Required work — Wherever the word "Close" appears in a line of the records, copy that line.

Top of Task input

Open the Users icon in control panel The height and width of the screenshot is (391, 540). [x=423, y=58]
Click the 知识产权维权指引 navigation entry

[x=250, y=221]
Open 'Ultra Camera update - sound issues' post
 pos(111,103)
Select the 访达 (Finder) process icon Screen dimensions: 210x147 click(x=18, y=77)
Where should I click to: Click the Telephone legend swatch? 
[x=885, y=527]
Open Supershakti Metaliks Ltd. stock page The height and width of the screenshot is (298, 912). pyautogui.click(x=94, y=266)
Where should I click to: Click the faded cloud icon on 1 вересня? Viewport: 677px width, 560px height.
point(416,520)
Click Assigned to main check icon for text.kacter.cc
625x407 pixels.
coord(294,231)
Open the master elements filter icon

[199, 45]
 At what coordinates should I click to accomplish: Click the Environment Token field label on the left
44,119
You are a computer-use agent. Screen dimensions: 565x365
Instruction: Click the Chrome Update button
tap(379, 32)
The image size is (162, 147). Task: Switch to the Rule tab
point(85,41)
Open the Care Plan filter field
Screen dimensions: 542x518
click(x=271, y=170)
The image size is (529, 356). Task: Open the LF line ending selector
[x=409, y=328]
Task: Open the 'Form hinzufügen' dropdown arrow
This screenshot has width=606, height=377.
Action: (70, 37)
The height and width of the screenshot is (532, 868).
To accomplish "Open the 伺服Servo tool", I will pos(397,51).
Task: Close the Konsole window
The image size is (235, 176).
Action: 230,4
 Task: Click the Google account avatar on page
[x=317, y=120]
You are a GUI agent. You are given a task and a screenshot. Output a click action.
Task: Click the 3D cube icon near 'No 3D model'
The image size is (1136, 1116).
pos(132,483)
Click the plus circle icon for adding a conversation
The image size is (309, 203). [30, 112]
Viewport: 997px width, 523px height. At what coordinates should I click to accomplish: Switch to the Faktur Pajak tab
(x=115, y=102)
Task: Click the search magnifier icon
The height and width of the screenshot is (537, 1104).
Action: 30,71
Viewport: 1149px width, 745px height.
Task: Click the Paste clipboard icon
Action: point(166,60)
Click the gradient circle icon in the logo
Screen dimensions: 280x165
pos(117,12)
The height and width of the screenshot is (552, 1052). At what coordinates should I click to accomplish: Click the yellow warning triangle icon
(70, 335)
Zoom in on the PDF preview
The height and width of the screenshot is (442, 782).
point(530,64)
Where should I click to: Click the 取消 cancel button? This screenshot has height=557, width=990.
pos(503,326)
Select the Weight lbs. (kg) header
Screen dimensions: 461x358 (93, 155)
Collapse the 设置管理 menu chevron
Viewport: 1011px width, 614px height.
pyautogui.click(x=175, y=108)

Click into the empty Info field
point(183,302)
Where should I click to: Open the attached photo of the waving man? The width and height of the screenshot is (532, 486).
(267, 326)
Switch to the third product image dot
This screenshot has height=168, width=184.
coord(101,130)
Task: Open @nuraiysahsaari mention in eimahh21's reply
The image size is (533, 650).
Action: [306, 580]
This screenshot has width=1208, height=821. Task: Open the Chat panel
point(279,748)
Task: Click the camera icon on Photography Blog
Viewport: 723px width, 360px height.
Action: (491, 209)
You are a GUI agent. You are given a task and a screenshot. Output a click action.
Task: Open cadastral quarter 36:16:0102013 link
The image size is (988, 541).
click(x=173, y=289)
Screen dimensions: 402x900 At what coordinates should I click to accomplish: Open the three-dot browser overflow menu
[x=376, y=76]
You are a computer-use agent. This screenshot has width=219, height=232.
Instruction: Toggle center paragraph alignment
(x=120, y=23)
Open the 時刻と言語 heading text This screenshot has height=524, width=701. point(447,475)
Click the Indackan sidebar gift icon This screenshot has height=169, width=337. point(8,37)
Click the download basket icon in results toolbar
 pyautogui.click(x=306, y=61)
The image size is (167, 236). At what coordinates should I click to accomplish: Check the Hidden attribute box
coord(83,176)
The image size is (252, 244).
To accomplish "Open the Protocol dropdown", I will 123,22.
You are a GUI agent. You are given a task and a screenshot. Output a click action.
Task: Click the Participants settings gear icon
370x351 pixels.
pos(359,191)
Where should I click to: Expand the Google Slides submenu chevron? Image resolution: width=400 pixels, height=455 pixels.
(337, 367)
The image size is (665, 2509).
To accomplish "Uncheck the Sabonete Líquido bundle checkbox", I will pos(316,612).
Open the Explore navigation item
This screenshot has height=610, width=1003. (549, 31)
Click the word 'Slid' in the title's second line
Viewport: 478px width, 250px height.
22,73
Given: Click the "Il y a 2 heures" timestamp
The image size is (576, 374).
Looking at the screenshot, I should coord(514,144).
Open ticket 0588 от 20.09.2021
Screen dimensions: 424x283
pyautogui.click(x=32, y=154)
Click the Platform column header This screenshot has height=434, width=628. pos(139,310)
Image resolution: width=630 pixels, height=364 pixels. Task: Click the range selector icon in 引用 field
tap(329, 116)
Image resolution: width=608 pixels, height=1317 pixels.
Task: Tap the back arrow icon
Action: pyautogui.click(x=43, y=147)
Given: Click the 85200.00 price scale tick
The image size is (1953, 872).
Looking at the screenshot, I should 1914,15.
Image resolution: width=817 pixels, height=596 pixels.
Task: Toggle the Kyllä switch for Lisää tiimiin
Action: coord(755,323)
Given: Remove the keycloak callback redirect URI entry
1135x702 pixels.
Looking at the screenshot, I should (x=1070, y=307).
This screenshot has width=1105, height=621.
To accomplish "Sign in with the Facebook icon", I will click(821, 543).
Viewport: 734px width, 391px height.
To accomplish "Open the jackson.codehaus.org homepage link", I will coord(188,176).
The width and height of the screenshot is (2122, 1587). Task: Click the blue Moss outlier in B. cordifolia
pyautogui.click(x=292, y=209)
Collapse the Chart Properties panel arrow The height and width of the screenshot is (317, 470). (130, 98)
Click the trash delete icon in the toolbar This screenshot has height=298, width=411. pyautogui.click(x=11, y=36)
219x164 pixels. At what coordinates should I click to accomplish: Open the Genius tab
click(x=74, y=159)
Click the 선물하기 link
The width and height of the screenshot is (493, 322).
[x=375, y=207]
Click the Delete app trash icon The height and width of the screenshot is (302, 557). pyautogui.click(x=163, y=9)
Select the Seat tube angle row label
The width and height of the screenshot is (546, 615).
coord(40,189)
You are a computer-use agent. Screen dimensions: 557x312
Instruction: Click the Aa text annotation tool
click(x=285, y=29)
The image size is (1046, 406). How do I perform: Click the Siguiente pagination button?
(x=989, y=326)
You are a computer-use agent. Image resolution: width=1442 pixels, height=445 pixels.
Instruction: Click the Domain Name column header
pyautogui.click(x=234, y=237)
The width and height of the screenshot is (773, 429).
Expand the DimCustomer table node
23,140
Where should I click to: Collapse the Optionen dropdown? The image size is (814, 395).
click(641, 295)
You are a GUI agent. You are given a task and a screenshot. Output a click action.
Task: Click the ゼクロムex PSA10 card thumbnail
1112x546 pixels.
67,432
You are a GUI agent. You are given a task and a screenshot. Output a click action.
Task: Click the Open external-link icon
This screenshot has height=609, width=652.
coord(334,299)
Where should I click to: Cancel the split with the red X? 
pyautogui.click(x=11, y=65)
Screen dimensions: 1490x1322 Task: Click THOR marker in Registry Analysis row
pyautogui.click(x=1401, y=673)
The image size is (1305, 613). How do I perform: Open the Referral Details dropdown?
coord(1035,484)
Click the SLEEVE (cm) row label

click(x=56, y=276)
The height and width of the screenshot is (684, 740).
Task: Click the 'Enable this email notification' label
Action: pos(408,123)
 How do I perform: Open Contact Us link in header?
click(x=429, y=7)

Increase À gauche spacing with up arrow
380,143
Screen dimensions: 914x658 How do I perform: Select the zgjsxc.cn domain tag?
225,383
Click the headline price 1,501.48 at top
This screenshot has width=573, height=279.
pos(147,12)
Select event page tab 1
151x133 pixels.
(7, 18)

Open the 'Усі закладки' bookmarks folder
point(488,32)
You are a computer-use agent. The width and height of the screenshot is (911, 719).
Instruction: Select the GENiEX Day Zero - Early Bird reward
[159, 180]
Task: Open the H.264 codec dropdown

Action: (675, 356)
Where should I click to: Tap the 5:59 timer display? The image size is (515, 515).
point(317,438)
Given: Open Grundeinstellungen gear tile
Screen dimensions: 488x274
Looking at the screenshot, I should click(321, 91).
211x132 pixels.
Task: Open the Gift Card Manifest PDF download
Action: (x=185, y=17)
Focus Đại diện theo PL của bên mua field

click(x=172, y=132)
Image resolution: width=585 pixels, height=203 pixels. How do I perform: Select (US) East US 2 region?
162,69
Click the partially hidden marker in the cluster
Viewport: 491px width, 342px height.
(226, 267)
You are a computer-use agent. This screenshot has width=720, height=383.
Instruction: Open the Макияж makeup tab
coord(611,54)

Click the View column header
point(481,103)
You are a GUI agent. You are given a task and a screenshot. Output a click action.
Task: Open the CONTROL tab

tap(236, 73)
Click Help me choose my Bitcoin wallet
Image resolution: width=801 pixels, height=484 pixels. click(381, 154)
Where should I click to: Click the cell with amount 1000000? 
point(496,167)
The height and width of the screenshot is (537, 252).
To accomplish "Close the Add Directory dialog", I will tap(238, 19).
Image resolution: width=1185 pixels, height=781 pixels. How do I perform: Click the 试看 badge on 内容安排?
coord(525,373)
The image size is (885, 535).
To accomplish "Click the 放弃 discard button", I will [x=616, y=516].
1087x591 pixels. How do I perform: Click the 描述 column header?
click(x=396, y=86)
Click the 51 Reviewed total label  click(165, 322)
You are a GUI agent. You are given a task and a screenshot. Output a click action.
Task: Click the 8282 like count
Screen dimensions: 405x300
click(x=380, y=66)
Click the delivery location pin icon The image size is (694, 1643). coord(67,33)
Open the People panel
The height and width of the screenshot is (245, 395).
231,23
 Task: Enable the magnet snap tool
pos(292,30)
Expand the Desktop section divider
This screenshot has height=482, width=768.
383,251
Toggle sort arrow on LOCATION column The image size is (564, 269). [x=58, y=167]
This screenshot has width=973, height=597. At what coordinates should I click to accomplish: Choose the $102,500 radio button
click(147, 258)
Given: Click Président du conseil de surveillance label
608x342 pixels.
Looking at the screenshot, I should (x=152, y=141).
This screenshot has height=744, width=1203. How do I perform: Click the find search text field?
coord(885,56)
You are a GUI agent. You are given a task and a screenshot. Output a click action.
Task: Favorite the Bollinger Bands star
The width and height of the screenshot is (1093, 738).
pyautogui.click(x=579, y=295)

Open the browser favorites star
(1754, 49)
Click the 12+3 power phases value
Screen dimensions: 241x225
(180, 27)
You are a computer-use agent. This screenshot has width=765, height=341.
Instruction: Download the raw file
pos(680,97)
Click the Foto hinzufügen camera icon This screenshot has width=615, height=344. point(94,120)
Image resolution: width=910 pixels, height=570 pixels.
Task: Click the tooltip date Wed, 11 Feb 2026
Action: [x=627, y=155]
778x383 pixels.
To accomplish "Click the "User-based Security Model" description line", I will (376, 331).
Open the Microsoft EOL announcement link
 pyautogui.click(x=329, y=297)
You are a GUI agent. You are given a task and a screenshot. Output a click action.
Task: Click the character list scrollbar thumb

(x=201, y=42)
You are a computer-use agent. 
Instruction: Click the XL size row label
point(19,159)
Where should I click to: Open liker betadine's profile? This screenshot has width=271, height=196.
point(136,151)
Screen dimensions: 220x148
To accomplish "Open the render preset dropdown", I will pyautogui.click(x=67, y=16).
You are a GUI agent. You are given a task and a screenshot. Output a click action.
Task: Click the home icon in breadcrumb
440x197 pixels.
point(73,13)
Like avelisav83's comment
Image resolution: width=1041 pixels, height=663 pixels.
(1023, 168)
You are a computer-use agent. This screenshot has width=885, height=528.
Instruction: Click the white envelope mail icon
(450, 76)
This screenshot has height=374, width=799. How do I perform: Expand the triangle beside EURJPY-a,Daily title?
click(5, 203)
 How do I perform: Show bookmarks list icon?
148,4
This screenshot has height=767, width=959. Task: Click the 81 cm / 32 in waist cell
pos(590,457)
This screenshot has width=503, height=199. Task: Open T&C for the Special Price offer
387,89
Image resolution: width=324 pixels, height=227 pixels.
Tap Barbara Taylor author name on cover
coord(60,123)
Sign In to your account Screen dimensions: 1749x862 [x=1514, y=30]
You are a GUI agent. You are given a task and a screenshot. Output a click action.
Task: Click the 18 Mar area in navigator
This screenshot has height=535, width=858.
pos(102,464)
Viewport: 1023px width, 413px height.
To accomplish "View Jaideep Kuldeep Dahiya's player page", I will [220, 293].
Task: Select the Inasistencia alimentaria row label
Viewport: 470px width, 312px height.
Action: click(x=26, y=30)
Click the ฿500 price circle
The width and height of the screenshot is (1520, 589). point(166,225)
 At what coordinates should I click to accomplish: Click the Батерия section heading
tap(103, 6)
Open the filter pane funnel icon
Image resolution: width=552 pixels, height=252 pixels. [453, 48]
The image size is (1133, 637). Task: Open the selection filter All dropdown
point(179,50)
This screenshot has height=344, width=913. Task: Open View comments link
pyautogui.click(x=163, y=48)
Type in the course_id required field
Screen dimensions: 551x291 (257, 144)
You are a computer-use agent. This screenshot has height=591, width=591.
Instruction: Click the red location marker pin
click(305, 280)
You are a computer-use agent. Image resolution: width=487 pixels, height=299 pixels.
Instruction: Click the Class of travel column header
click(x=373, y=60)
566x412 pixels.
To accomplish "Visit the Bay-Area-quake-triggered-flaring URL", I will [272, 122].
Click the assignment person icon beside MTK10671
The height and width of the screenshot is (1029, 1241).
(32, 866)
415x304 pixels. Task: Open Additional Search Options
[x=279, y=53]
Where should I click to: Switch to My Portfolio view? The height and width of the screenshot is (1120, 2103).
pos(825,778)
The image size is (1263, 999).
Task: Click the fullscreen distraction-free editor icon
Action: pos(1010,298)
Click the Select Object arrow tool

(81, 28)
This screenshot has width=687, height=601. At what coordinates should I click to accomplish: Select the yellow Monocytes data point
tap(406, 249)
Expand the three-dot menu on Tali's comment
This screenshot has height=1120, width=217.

Bottom of Task input

Problem solution —
Task: Close the Konsole window
To accomplish "Close the Add Directory dialog", I will tap(238, 19).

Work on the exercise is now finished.